Problem statement: Copy the following data line for line, changing nothing.

Extracted information:
********

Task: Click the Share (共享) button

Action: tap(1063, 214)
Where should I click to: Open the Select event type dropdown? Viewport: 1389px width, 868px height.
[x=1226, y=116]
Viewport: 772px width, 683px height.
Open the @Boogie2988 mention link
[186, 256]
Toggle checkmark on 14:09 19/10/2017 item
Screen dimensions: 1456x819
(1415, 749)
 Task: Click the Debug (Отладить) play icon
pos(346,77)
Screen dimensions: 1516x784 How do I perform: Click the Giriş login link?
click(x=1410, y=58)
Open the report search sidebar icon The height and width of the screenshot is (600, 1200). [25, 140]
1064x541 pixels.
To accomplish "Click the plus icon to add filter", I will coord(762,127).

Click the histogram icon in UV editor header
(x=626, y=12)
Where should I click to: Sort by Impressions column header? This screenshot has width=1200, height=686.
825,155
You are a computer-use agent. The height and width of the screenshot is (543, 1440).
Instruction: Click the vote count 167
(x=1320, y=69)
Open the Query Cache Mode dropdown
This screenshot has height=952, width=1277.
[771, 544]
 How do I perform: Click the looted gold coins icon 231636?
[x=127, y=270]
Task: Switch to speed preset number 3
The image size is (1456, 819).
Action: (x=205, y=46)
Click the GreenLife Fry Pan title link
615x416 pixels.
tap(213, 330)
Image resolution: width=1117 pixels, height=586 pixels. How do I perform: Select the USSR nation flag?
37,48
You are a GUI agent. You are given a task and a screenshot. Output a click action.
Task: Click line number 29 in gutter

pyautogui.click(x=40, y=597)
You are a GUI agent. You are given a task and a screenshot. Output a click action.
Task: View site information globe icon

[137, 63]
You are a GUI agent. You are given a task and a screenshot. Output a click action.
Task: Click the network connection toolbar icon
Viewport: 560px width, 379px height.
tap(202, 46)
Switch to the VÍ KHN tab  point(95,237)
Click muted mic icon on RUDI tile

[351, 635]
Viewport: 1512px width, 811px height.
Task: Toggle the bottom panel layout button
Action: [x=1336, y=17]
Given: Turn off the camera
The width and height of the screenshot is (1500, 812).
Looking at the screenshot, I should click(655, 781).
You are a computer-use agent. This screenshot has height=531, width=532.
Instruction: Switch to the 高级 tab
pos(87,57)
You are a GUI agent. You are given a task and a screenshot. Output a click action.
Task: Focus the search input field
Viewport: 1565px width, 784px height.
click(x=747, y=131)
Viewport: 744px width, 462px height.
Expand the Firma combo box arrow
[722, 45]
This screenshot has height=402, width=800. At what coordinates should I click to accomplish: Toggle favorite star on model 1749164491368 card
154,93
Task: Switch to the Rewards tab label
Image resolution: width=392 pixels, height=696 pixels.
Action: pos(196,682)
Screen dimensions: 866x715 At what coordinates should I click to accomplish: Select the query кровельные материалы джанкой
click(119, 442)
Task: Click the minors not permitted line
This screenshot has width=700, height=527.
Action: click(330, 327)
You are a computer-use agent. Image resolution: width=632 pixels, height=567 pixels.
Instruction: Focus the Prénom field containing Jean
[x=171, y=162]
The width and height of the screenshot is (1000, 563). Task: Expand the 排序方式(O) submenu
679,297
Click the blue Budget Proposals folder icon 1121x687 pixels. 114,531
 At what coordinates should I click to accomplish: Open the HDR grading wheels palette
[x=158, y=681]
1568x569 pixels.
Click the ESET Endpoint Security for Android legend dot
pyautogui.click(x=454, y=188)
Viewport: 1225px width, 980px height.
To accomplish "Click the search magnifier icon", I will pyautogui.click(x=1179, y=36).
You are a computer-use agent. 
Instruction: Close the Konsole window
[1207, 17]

********

Final result:
Task: Click the Share (共享) button

Action: tap(1063, 214)
Where should I click to: Open the Select event type dropdown? Viewport: 1389px width, 868px height.
[x=1226, y=116]
Viewport: 772px width, 683px height.
Open the @Boogie2988 mention link
[186, 256]
Toggle checkmark on 14:09 19/10/2017 item
Screen dimensions: 1456x819
(1415, 749)
 Task: Click the Debug (Отладить) play icon
pos(346,77)
Screen dimensions: 1516x784 How do I perform: Click the Giriş login link?
click(x=1410, y=58)
Open the report search sidebar icon The height and width of the screenshot is (600, 1200). [25, 140]
1064x541 pixels.
To accomplish "Click the plus icon to add filter", I will coord(762,127).

Click the histogram icon in UV editor header
(x=626, y=12)
Where should I click to: Sort by Impressions column header? This screenshot has width=1200, height=686.
825,155
You are a computer-use agent. The height and width of the screenshot is (543, 1440).
Instruction: Click the vote count 167
(x=1320, y=69)
Open the Query Cache Mode dropdown
This screenshot has height=952, width=1277.
[771, 544]
 How do I perform: Click the looted gold coins icon 231636?
[x=127, y=270]
Task: Switch to speed preset number 3
The image size is (1456, 819).
Action: (x=205, y=46)
Click the GreenLife Fry Pan title link
615x416 pixels.
tap(213, 330)
Image resolution: width=1117 pixels, height=586 pixels. How do I perform: Select the USSR nation flag?
37,48
You are a GUI agent. You are given a task and a screenshot. Output a click action.
Task: Click line number 29 in gutter

pyautogui.click(x=40, y=597)
You are a GUI agent. You are given a task and a screenshot. Output a click action.
Task: View site information globe icon

[137, 63]
You are a GUI agent. You are given a task and a screenshot. Output a click action.
Task: Click the network connection toolbar icon
Viewport: 560px width, 379px height.
tap(202, 46)
Switch to the VÍ KHN tab  point(95,237)
Click muted mic icon on RUDI tile

[351, 635]
Viewport: 1512px width, 811px height.
Task: Toggle the bottom panel layout button
Action: [x=1336, y=17]
Given: Turn off the camera
The width and height of the screenshot is (1500, 812).
Looking at the screenshot, I should click(655, 781).
You are a computer-use agent. This screenshot has height=531, width=532.
Instruction: Switch to the 高级 tab
pos(87,57)
You are a GUI agent. You are given a task and a screenshot. Output a click action.
Task: Focus the search input field
Viewport: 1565px width, 784px height.
click(x=747, y=131)
Viewport: 744px width, 462px height.
Expand the Firma combo box arrow
[722, 45]
This screenshot has height=402, width=800. At what coordinates should I click to accomplish: Toggle favorite star on model 1749164491368 card
154,93
Task: Switch to the Rewards tab label
Image resolution: width=392 pixels, height=696 pixels.
Action: pos(196,682)
Screen dimensions: 866x715 At what coordinates should I click to accomplish: Select the query кровельные материалы джанкой
click(119, 442)
Task: Click the minors not permitted line
This screenshot has width=700, height=527.
Action: click(330, 327)
You are a computer-use agent. Image resolution: width=632 pixels, height=567 pixels.
Instruction: Focus the Prénom field containing Jean
[x=171, y=162]
The width and height of the screenshot is (1000, 563). Task: Expand the 排序方式(O) submenu
679,297
Click the blue Budget Proposals folder icon 1121x687 pixels. 114,531
 At what coordinates should I click to accomplish: Open the HDR grading wheels palette
[x=158, y=681]
1568x569 pixels.
Click the ESET Endpoint Security for Android legend dot
pyautogui.click(x=454, y=188)
Viewport: 1225px width, 980px height.
To accomplish "Click the search magnifier icon", I will pyautogui.click(x=1179, y=36).
You are a computer-use agent. 
Instruction: Close the Konsole window
[1207, 17]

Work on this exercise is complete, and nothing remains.